Question

$$ x=p+\frac{1}{p} $$
$$ y=p-\frac{1}{p} $$
$$ (x+y)^{2}=$$?

Answer

**step1** Understanding the given expressions

We are given two mathematical expressions involving a variable, $$p$$.
The first expression defines $$x$$ as: $$x = p + \frac{1}{p}$$
The second expression defines $$y$$ as: $$y = p - \frac{1}{p}$$
Our goal is to find the value of the expression $$(x+y)^2$$. To do this, we first need to find the sum of $$x$$ and $$y$$, and then we will square that sum.

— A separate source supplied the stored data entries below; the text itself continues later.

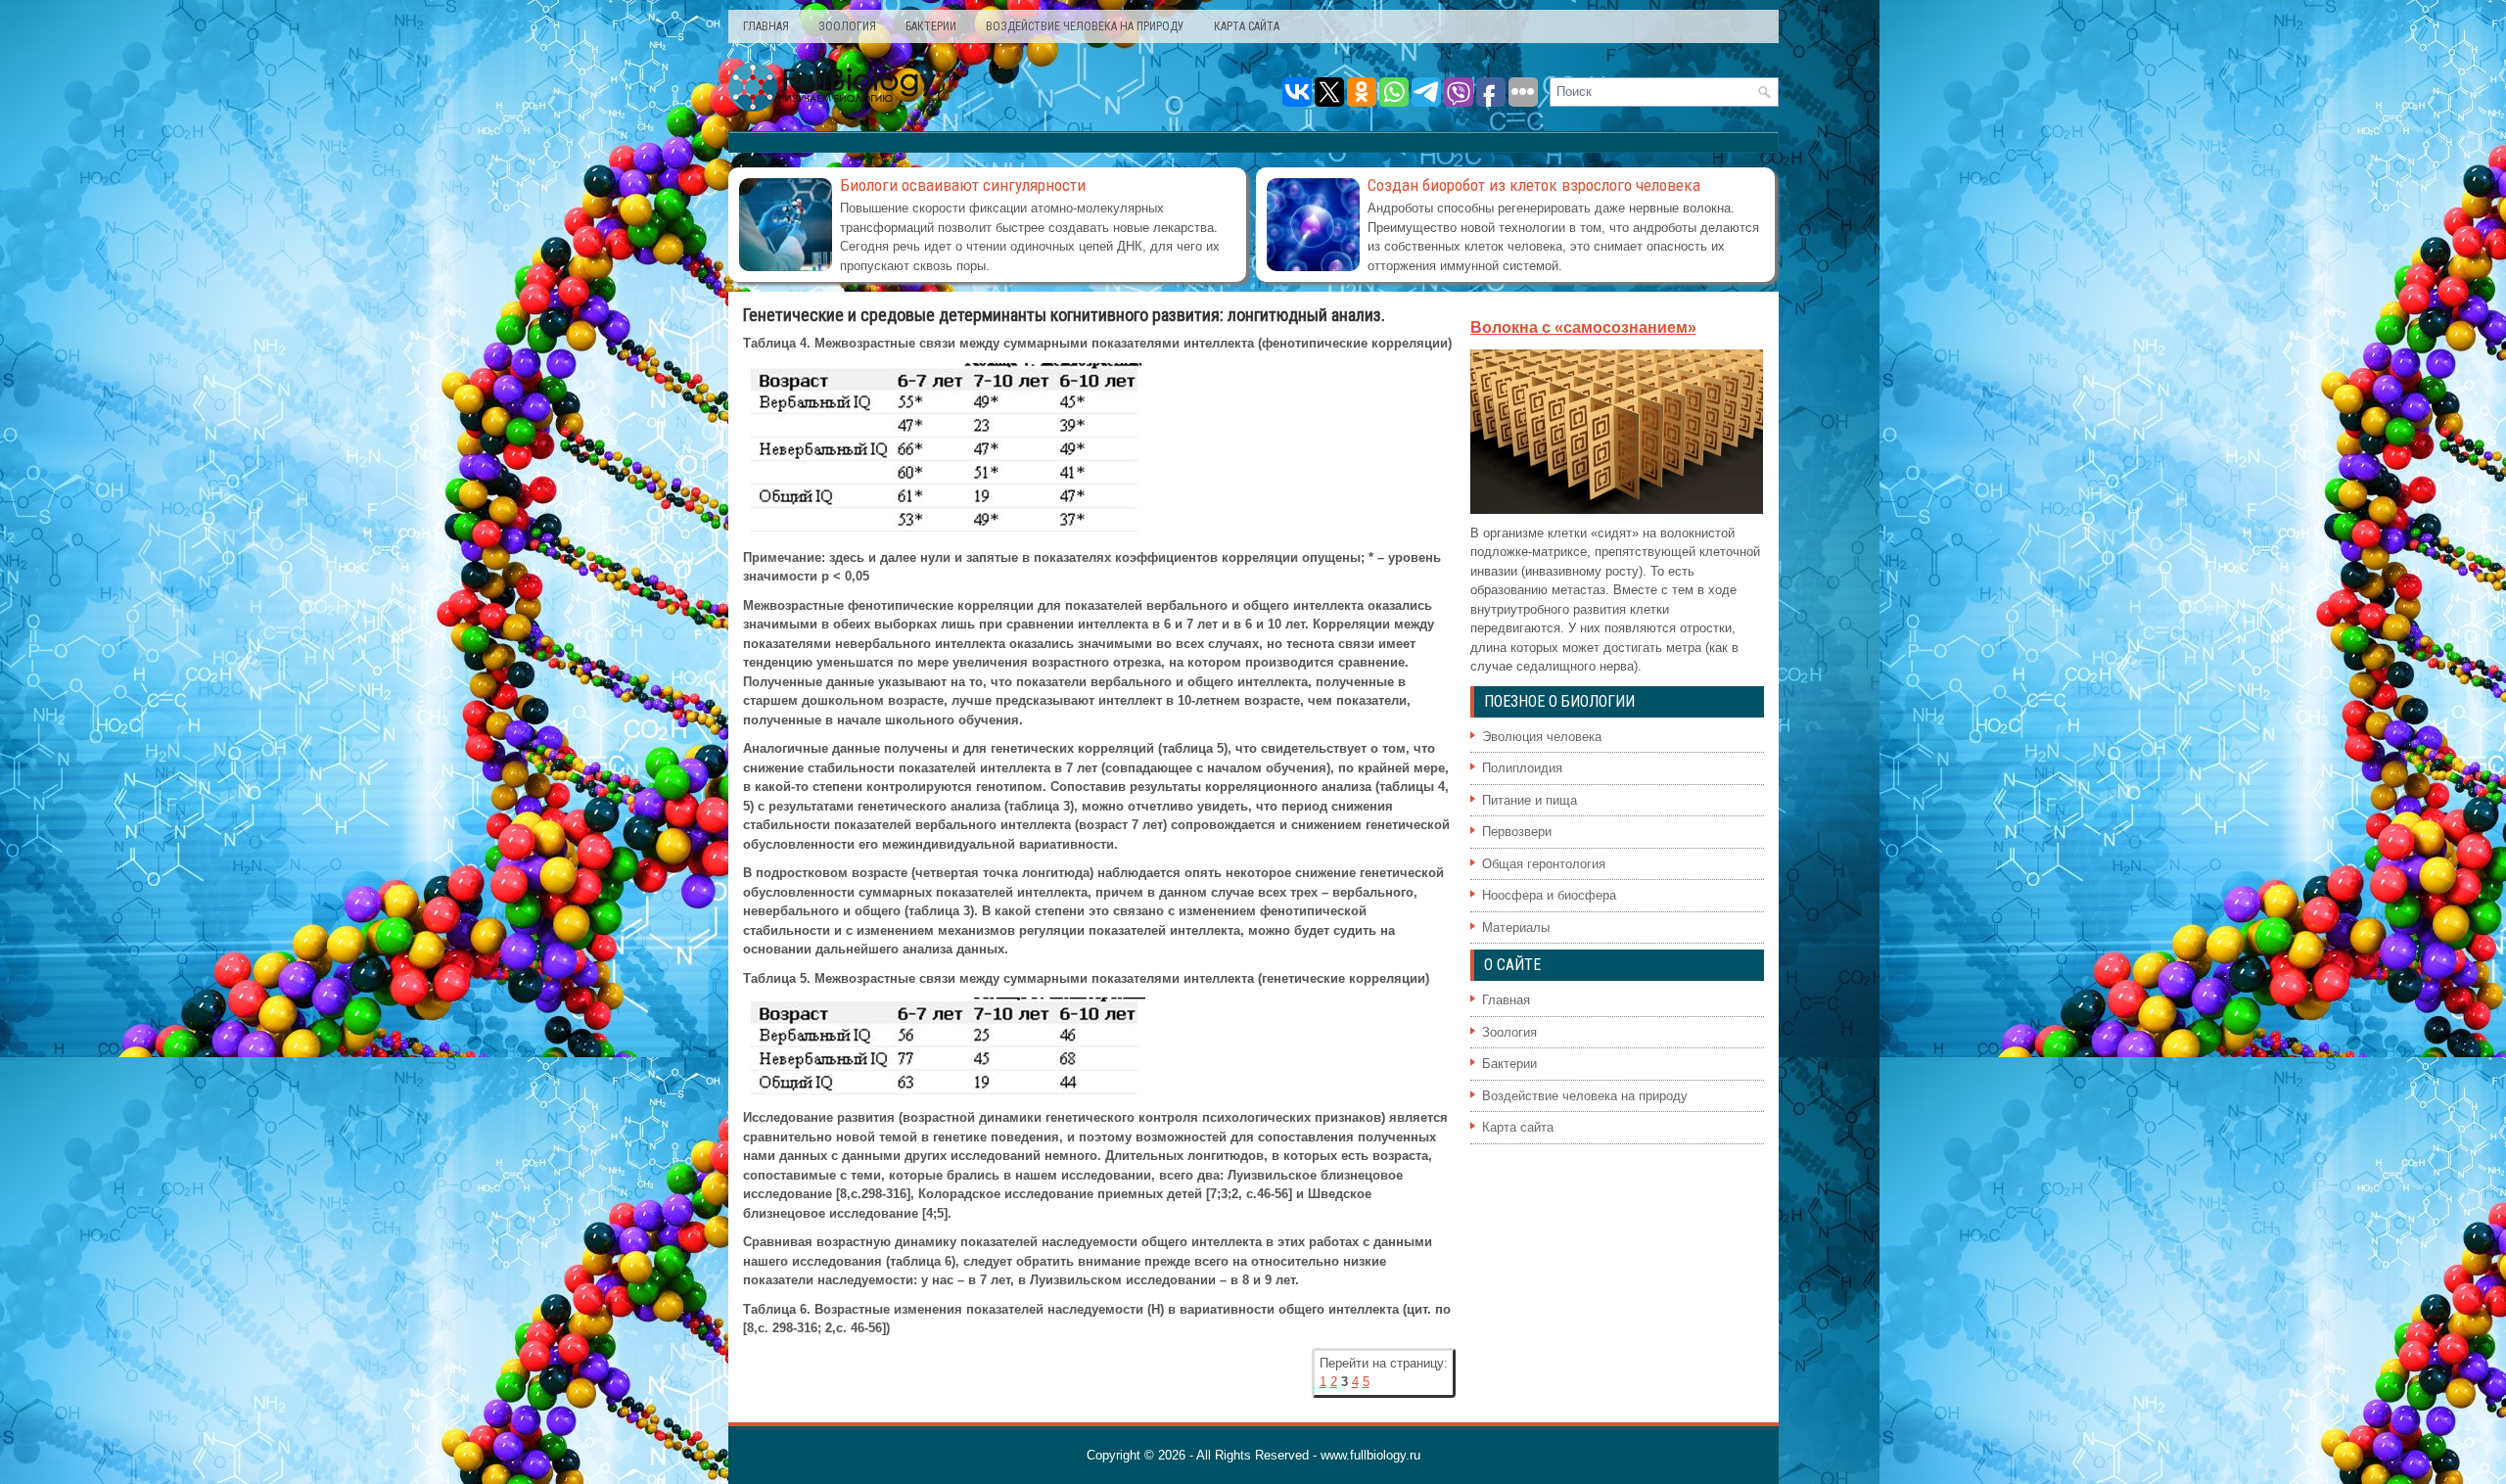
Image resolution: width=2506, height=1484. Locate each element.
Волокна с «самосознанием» (1583, 327)
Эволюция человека (1541, 736)
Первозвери (1517, 831)
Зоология (847, 26)
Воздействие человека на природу (1085, 26)
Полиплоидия (1522, 768)
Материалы (1516, 927)
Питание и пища (1529, 800)
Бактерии (930, 26)
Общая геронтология (1543, 864)
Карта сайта (1246, 26)
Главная (766, 26)
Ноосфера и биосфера (1549, 895)
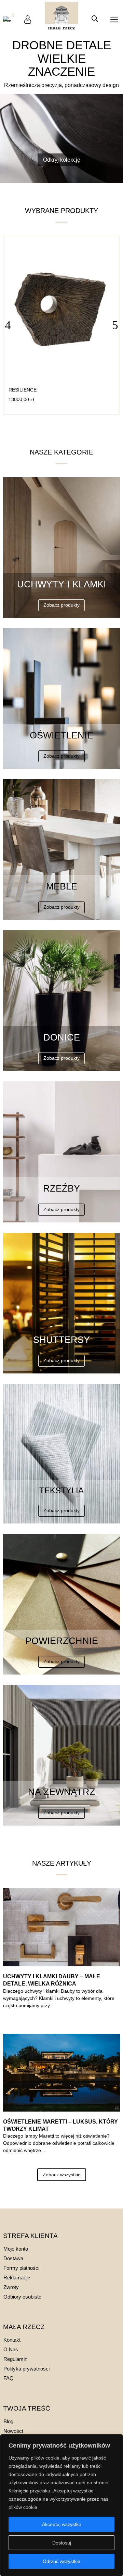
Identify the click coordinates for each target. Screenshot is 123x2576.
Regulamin (15, 2359)
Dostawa (13, 2258)
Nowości (13, 2431)
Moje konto (15, 2249)
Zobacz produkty (61, 605)
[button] (115, 325)
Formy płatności (21, 2268)
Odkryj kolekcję (61, 160)
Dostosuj (61, 2543)
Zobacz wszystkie (62, 2174)
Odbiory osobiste (22, 2297)
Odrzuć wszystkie (61, 2561)
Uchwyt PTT (24, 390)
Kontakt (11, 2340)
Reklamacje (16, 2277)
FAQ (8, 2378)
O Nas (10, 2349)
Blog (8, 2421)
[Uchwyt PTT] (61, 380)
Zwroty (11, 2287)
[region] (61, 2505)
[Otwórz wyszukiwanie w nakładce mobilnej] (95, 19)
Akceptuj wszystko (61, 2524)
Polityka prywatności (26, 2369)
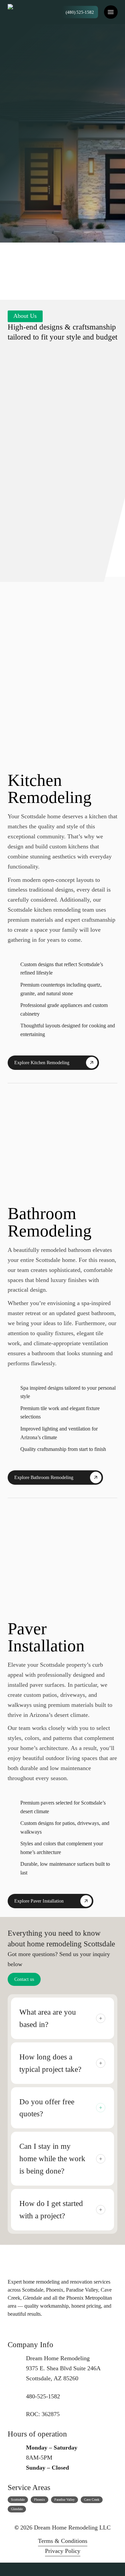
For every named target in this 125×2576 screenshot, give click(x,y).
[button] (110, 12)
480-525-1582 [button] (75, 184)
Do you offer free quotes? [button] (46, 2107)
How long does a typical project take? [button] (50, 2063)
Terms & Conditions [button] (62, 2541)
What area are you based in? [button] (47, 2018)
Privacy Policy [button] (62, 2551)
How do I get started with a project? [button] (51, 2209)
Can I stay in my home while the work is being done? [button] (52, 2158)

**step2** Finding the sum of x and y

To find the sum of $$x$$ and $$y$$, we combine their given expressions:
$$x+y = \left(p + \frac{1}{p}\right) + \left(p - \frac{1}{p}\right)$$

**step3** Simplifying the sum of x and y

Now, we simplify the expression for $$x+y$$ by removing the parentheses and combining like terms:
$$x+y = p + \frac{1}{p} + p - \frac{1}{p}$$
We can rearrange the terms to group the $$p$$ terms together and the $$\frac{1}{p}$$ terms together:
$$x+y = (p + p) + \left(\frac{1}{p} - \frac{1}{p}\right)$$
Adding the $$p$$ terms: $$p + p = 2p$$
Adding the fraction terms: $$\frac{1}{p} - \frac{1}{p} = 0$$
So, the sum simplifies to:
$$x+y = 2p + 0$$
$$x+y = 2p$$

**step4** Squaring the sum

We have found that $$x+y = 2p$$. Now we need to calculate $$(x+y)^2$$.
We substitute $$2p$$ into the expression:
$$(x+y)^2 = (2p)^2$$

**step5** Calculating the final result

To calculate $$(2p)^2$$, we square both the numerical coefficient (2) and the variable ($$p$$):
$$(2p)^2 = 2^2 \times p^2$$
First, calculate $$2^2$$:
$$2^2 = 2 \times 2 = 4$$
Then, combine this with $$p^2$$:
$$(2p)^2 = 4p^2$$
Therefore, the value of $$(x+y)^2$$ is $$4p^2$$.